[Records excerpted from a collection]
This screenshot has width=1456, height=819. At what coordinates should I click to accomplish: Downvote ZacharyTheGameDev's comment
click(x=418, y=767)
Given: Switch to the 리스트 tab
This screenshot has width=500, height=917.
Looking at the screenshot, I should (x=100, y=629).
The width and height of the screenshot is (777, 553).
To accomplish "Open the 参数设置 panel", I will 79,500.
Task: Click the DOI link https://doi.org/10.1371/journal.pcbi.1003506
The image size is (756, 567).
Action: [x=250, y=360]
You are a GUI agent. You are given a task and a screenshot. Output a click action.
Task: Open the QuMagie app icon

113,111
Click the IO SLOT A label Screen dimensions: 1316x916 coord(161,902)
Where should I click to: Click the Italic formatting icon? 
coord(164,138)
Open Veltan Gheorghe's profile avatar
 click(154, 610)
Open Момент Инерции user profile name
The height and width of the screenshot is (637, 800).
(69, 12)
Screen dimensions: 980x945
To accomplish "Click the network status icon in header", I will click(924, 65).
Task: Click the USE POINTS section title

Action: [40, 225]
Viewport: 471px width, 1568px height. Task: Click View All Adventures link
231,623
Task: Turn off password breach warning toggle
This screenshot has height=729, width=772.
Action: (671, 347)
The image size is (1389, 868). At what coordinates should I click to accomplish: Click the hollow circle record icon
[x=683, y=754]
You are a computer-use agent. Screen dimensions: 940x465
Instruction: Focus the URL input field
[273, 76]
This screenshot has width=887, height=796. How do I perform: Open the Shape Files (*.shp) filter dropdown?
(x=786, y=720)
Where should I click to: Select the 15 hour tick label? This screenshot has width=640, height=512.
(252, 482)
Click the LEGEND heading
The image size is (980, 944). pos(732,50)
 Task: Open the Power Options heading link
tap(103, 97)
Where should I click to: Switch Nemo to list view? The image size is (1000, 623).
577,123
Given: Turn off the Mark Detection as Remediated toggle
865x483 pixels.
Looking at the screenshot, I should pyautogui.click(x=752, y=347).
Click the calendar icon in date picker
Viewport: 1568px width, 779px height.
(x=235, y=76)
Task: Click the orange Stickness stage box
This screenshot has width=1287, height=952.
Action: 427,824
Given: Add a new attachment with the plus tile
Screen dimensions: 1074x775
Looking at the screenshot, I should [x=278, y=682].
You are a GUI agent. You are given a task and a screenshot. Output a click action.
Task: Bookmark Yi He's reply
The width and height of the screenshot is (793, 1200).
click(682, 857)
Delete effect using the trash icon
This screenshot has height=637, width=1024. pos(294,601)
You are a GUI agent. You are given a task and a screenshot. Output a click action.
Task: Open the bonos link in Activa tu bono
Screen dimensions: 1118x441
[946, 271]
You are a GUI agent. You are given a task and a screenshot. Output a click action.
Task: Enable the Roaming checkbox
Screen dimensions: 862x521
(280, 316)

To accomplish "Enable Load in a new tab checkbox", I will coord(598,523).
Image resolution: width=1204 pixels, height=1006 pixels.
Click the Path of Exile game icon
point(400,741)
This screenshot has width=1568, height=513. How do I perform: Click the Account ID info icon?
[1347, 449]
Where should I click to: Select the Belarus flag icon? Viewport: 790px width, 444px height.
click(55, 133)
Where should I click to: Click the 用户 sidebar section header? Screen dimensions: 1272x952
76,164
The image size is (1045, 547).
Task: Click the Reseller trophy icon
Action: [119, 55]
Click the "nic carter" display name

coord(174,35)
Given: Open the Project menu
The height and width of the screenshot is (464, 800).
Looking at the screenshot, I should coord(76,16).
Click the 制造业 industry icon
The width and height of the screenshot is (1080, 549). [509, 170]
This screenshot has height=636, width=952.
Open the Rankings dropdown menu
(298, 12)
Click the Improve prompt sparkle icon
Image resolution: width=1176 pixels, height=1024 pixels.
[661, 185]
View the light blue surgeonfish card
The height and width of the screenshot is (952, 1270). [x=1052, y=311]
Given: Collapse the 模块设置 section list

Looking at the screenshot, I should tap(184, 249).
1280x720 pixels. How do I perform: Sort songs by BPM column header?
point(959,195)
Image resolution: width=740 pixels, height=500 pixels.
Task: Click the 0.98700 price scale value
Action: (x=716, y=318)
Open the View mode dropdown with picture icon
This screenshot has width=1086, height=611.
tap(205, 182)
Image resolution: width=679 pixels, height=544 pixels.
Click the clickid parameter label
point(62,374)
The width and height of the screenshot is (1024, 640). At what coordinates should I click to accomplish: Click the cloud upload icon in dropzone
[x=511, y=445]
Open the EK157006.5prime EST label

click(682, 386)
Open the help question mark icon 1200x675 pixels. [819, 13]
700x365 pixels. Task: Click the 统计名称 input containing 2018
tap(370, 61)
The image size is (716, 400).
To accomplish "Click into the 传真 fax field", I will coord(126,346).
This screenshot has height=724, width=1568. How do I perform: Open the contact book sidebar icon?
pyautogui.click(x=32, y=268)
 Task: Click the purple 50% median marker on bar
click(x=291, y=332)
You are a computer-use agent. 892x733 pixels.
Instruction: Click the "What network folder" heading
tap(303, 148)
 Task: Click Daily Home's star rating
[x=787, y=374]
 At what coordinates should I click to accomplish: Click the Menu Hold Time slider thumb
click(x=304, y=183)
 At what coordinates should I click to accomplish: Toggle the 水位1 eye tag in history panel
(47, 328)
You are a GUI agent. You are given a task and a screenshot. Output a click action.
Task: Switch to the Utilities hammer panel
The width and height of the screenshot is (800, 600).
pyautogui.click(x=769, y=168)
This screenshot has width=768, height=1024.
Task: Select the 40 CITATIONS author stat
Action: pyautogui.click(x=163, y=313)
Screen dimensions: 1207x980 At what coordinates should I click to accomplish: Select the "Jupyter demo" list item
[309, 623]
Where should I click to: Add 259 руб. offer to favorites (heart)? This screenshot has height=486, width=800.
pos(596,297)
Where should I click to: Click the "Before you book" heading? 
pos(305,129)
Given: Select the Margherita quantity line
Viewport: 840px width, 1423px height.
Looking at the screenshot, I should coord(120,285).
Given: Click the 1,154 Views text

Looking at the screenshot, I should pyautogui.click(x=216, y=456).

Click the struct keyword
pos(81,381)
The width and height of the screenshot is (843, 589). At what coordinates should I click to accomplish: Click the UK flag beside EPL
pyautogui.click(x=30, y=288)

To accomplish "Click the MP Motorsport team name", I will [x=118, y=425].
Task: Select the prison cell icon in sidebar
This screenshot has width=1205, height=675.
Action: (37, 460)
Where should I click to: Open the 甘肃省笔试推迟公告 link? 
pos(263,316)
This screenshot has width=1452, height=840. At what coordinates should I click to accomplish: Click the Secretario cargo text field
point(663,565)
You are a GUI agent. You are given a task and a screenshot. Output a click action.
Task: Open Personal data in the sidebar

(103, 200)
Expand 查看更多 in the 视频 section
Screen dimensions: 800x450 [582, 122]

EXERCISE
Every single record must be transcribed exactly as it stands.

PROBLEM SOLUTION
This screenshot has width=1456, height=819. At what coordinates should I click to accomplish: Downvote ZacharyTheGameDev's comment
click(x=418, y=767)
Given: Switch to the 리스트 tab
This screenshot has width=500, height=917.
Looking at the screenshot, I should (x=100, y=629).
The width and height of the screenshot is (777, 553).
To accomplish "Open the 参数设置 panel", I will 79,500.
Task: Click the DOI link https://doi.org/10.1371/journal.pcbi.1003506
The image size is (756, 567).
Action: [x=250, y=360]
You are a GUI agent. You are given a task and a screenshot. Output a click action.
Task: Open the QuMagie app icon

113,111
Click the IO SLOT A label Screen dimensions: 1316x916 coord(161,902)
Where should I click to: Click the Italic formatting icon? 
coord(164,138)
Open Veltan Gheorghe's profile avatar
 click(154, 610)
Open Момент Инерции user profile name
The height and width of the screenshot is (637, 800).
(69, 12)
Screen dimensions: 980x945
To accomplish "Click the network status icon in header", I will click(924, 65).
Task: Click the USE POINTS section title

Action: [40, 225]
Viewport: 471px width, 1568px height. Task: Click View All Adventures link
231,623
Task: Turn off password breach warning toggle
This screenshot has height=729, width=772.
Action: (671, 347)
The image size is (1389, 868). At what coordinates should I click to accomplish: Click the hollow circle record icon
[x=683, y=754]
You are a computer-use agent. Screen dimensions: 940x465
Instruction: Focus the URL input field
[273, 76]
This screenshot has width=887, height=796. How do I perform: Open the Shape Files (*.shp) filter dropdown?
(x=786, y=720)
Where should I click to: Select the 15 hour tick label? This screenshot has width=640, height=512.
(252, 482)
Click the LEGEND heading
The image size is (980, 944). pos(732,50)
 Task: Open the Power Options heading link
tap(103, 97)
Where should I click to: Switch Nemo to list view? The image size is (1000, 623).
577,123
Given: Turn off the Mark Detection as Remediated toggle
865x483 pixels.
Looking at the screenshot, I should pyautogui.click(x=752, y=347).
Click the calendar icon in date picker
Viewport: 1568px width, 779px height.
(x=235, y=76)
Task: Click the orange Stickness stage box
This screenshot has width=1287, height=952.
Action: 427,824
Given: Add a new attachment with the plus tile
Screen dimensions: 1074x775
Looking at the screenshot, I should [x=278, y=682].
You are a GUI agent. You are given a task and a screenshot. Output a click action.
Task: Bookmark Yi He's reply
The width and height of the screenshot is (793, 1200).
click(682, 857)
Delete effect using the trash icon
This screenshot has height=637, width=1024. pos(294,601)
You are a GUI agent. You are given a task and a screenshot. Output a click action.
Task: Open the bonos link in Activa tu bono
Screen dimensions: 1118x441
[946, 271]
You are a GUI agent. You are given a task and a screenshot. Output a click action.
Task: Enable the Roaming checkbox
Screen dimensions: 862x521
(280, 316)

To accomplish "Enable Load in a new tab checkbox", I will coord(598,523).
Image resolution: width=1204 pixels, height=1006 pixels.
Click the Path of Exile game icon
point(400,741)
This screenshot has width=1568, height=513. How do I perform: Click the Account ID info icon?
[1347, 449]
Where should I click to: Select the Belarus flag icon? Viewport: 790px width, 444px height.
click(55, 133)
Where should I click to: Click the 用户 sidebar section header? Screen dimensions: 1272x952
76,164
The image size is (1045, 547).
Task: Click the Reseller trophy icon
Action: [119, 55]
Click the "nic carter" display name

coord(174,35)
Given: Open the Project menu
The height and width of the screenshot is (464, 800).
Looking at the screenshot, I should coord(76,16).
Click the 制造业 industry icon
The width and height of the screenshot is (1080, 549). [509, 170]
This screenshot has height=636, width=952.
Open the Rankings dropdown menu
(298, 12)
Click the Improve prompt sparkle icon
Image resolution: width=1176 pixels, height=1024 pixels.
[661, 185]
View the light blue surgeonfish card
The height and width of the screenshot is (952, 1270). [x=1052, y=311]
Given: Collapse the 模块设置 section list

Looking at the screenshot, I should tap(184, 249).
1280x720 pixels. How do I perform: Sort songs by BPM column header?
point(959,195)
Image resolution: width=740 pixels, height=500 pixels.
Task: Click the 0.98700 price scale value
Action: (x=716, y=318)
Open the View mode dropdown with picture icon
This screenshot has width=1086, height=611.
tap(205, 182)
Image resolution: width=679 pixels, height=544 pixels.
Click the clickid parameter label
point(62,374)
The width and height of the screenshot is (1024, 640). At what coordinates should I click to accomplish: Click the cloud upload icon in dropzone
[x=511, y=445]
Open the EK157006.5prime EST label

click(682, 386)
Open the help question mark icon 1200x675 pixels. [819, 13]
700x365 pixels. Task: Click the 统计名称 input containing 2018
tap(370, 61)
The image size is (716, 400).
To accomplish "Click into the 传真 fax field", I will coord(126,346).
This screenshot has height=724, width=1568. How do I perform: Open the contact book sidebar icon?
pyautogui.click(x=32, y=268)
 Task: Click the purple 50% median marker on bar
click(x=291, y=332)
You are a computer-use agent. 892x733 pixels.
Instruction: Click the "What network folder" heading
tap(303, 148)
 Task: Click Daily Home's star rating
[x=787, y=374]
 At what coordinates should I click to accomplish: Click the Menu Hold Time slider thumb
click(x=304, y=183)
 At what coordinates should I click to accomplish: Toggle the 水位1 eye tag in history panel
(47, 328)
You are a GUI agent. You are given a task and a screenshot. Output a click action.
Task: Switch to the Utilities hammer panel
The width and height of the screenshot is (800, 600).
pyautogui.click(x=769, y=168)
This screenshot has width=768, height=1024.
Task: Select the 40 CITATIONS author stat
Action: pyautogui.click(x=163, y=313)
Screen dimensions: 1207x980 At what coordinates should I click to accomplish: Select the "Jupyter demo" list item
[309, 623]
Where should I click to: Add 259 руб. offer to favorites (heart)? This screenshot has height=486, width=800.
pos(596,297)
Where should I click to: Click the "Before you book" heading? 
pos(305,129)
Given: Select the Margherita quantity line
Viewport: 840px width, 1423px height.
Looking at the screenshot, I should coord(120,285).
Given: Click the 1,154 Views text

Looking at the screenshot, I should pyautogui.click(x=216, y=456).

Click the struct keyword
pos(81,381)
The width and height of the screenshot is (843, 589). At what coordinates should I click to accomplish: Click the UK flag beside EPL
pyautogui.click(x=30, y=288)

To accomplish "Click the MP Motorsport team name", I will [x=118, y=425].
Task: Select the prison cell icon in sidebar
This screenshot has width=1205, height=675.
Action: (37, 460)
Where should I click to: Open the 甘肃省笔试推迟公告 link? 
pos(263,316)
This screenshot has width=1452, height=840. At what coordinates should I click to accomplish: Click the Secretario cargo text field
point(663,565)
You are a GUI agent. You are given a task and a screenshot. Output a click action.
Task: Open Personal data in the sidebar

(103, 200)
Expand 查看更多 in the 视频 section
Screen dimensions: 800x450 [582, 122]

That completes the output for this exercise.